TASK DESCRIPTION:
Among the lines below, list those containing the string "computer".
• • • •
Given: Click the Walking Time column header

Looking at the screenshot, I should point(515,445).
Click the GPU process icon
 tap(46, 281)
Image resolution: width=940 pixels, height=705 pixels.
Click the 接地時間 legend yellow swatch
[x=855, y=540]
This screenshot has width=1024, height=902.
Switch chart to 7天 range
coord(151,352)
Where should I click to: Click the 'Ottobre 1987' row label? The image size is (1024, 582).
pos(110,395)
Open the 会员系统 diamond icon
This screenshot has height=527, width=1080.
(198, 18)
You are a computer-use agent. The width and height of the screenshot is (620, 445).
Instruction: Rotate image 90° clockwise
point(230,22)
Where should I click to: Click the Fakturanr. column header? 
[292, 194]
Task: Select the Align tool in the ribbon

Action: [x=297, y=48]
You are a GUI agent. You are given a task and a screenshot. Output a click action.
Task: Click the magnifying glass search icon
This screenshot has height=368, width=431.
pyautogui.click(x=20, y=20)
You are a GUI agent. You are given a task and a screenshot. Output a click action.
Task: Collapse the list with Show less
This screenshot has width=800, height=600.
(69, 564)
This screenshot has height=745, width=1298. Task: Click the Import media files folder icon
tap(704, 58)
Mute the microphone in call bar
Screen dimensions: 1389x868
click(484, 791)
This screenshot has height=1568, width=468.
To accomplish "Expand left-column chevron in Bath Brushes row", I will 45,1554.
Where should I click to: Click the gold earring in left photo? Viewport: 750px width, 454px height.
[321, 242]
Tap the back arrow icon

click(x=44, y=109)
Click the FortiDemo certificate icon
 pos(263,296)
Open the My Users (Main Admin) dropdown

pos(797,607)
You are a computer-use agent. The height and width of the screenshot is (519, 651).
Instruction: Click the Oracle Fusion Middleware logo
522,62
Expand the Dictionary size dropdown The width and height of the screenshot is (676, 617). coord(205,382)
• • • •
RESULT FOR THIS EXERCISE:
You are a computer-use agent. The width and height of the screenshot is (620, 445).
You are a computer-use agent. The height and width of the screenshot is (519, 651).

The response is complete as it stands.